決して遅刻しそうってわけじゃなく、どちらかと言うと余裕をもって登校している。なのにあたしはいつも、この街並みをゆっくり見渡す余裕もなく、やや駆け足でバス停まで向かう。そういう仕組みになっている。

緩やかな坂を登り終え、大通りに差し掛かった。

道路を跨ぐ歩道橋はお城へ向かう階段。目指すはバス停。スーツ姿の男性があたしの王子様。

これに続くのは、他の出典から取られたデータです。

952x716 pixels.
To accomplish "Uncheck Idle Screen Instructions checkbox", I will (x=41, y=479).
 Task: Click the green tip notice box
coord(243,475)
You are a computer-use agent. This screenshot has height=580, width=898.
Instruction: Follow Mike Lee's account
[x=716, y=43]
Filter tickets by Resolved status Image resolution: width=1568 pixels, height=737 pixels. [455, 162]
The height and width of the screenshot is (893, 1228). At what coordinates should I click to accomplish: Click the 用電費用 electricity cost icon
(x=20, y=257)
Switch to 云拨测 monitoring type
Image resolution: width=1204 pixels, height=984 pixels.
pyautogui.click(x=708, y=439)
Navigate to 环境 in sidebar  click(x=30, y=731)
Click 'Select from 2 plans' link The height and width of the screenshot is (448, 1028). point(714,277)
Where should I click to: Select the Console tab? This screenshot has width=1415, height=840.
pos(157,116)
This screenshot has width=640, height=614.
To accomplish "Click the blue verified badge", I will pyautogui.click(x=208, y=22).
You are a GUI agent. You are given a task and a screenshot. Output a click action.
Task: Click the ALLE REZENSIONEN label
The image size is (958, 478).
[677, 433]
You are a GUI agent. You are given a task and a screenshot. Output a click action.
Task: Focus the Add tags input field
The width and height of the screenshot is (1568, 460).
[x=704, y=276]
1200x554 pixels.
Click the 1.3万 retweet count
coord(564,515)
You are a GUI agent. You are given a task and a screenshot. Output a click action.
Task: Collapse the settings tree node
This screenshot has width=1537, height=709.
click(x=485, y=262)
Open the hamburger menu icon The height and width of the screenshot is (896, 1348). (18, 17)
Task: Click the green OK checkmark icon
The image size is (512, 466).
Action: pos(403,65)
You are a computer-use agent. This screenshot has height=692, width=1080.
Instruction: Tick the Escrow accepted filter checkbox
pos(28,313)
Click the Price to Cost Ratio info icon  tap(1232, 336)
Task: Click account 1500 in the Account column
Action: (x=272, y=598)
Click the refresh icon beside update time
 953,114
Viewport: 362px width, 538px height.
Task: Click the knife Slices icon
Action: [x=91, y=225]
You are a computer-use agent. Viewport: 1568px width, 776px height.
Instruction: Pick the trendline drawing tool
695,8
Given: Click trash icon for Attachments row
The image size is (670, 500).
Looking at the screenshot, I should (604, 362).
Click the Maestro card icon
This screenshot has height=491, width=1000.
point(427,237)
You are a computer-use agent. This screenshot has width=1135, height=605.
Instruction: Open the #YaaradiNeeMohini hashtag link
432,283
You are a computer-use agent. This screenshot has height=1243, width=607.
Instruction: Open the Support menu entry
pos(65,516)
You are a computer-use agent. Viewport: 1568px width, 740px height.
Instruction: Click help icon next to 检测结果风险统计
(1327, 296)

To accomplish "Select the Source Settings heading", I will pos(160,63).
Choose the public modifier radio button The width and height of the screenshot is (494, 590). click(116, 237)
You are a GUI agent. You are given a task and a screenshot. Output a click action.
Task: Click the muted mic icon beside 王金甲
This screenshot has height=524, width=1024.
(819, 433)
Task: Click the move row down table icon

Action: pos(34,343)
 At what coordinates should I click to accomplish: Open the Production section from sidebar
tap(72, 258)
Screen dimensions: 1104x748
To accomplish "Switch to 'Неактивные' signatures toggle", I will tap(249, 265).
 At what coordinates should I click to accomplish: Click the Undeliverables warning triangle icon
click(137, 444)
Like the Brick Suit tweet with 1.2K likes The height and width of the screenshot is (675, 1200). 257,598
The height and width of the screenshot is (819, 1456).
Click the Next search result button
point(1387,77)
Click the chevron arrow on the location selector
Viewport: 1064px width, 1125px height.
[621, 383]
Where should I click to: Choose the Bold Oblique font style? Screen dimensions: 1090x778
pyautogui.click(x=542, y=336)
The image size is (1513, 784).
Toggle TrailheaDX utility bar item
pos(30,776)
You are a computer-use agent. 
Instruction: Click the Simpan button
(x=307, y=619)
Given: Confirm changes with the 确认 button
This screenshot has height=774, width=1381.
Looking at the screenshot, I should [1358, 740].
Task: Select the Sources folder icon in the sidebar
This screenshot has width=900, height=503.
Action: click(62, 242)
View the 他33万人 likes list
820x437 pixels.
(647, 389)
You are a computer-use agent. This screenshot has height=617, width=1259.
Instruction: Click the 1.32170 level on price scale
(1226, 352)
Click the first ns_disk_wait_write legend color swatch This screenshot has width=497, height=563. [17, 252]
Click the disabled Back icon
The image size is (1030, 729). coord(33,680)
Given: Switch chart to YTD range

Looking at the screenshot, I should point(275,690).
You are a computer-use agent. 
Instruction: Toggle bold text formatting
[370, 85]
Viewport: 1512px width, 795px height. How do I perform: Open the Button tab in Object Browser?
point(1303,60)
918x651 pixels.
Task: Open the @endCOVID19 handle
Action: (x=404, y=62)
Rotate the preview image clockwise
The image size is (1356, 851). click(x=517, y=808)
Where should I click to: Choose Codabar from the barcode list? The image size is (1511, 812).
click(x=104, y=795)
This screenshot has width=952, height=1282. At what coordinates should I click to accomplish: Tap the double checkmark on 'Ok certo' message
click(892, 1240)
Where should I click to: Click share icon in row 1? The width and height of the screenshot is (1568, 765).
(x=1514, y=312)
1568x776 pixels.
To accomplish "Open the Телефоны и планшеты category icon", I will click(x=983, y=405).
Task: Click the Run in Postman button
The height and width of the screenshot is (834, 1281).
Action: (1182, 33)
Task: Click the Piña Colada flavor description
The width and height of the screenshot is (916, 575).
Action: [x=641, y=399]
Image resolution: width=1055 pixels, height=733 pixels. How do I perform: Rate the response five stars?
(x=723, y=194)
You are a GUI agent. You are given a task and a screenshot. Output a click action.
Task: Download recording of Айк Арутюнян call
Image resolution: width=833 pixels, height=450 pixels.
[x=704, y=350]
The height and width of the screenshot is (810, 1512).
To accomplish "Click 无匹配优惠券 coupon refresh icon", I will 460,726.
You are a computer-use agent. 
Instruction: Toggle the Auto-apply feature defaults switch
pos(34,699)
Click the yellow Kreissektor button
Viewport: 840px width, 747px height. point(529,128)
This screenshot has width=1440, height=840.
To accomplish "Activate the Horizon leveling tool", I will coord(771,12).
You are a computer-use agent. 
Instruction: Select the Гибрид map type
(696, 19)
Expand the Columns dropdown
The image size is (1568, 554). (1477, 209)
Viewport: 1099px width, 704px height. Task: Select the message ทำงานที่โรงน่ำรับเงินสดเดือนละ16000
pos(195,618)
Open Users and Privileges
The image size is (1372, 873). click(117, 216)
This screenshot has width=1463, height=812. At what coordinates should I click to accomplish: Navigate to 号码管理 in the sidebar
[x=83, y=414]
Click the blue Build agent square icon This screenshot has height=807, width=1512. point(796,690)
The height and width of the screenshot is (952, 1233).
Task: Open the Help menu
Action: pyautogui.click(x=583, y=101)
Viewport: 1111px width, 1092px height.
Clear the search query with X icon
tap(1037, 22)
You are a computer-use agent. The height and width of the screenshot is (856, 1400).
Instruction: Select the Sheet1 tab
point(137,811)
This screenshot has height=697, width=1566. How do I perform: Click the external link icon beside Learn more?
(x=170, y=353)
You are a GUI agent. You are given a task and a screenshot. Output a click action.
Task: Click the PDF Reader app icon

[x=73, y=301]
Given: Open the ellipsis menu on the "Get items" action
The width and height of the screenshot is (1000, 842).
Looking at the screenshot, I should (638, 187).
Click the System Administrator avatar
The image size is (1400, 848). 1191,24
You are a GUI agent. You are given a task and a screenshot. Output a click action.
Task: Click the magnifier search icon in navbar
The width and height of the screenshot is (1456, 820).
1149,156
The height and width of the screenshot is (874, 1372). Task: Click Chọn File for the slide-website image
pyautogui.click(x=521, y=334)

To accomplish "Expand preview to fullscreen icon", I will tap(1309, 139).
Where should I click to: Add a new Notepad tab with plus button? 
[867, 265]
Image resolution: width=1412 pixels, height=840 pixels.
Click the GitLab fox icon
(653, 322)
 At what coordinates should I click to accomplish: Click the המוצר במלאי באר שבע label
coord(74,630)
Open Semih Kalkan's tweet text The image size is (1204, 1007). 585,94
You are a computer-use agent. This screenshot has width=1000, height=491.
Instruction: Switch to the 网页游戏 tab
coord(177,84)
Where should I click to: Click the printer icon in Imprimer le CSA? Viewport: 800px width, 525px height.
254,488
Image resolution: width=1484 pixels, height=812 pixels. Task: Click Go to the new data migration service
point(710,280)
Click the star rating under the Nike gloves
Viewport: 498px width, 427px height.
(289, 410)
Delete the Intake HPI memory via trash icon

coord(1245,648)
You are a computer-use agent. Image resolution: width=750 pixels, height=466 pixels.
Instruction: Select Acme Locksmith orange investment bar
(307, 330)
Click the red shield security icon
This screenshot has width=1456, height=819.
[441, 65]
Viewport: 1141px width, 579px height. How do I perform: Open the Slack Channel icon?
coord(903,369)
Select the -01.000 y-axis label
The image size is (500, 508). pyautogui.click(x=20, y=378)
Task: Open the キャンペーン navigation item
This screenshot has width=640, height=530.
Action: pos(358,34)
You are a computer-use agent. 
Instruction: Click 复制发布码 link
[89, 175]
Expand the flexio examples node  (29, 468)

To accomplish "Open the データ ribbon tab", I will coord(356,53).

この距離なのに、ハートの矢が心臓にぐさぐさと刺さる。

ああ、今日も世界一かっこいい……!!

荒れた息を落ち着かせ、手鏡を取り出して前髪を整え、薄くなった唇にちょっとでも色を与えるようにと色付きのリップで唇を塗り塗りと2周させた。

どくん、どくん。

呼吸は元通り。けれど、鼓動は高鳴るばかり。

深呼吸を何度か繰り返し、リュックの紐を握りしめて近付く。彼がイヤホンを外したのと、あたしが声をかけたのは、どちらが早かっただろう。

「灰慈(はいじ)くん、おはよう!」

甘い顔立ちに似合わず長身な彼は、あたしを確認するとその顔に王子様の微笑みを浮かべた。

「おはよう、ふみ」

優しい茶色をした猫っ毛に、色素の薄い琥珀色の目。滑らかで陶器のように白い肌、シャツ越しでも分かる骨格の美しさ。何を隠そう彼が、そう。あたしの王子様。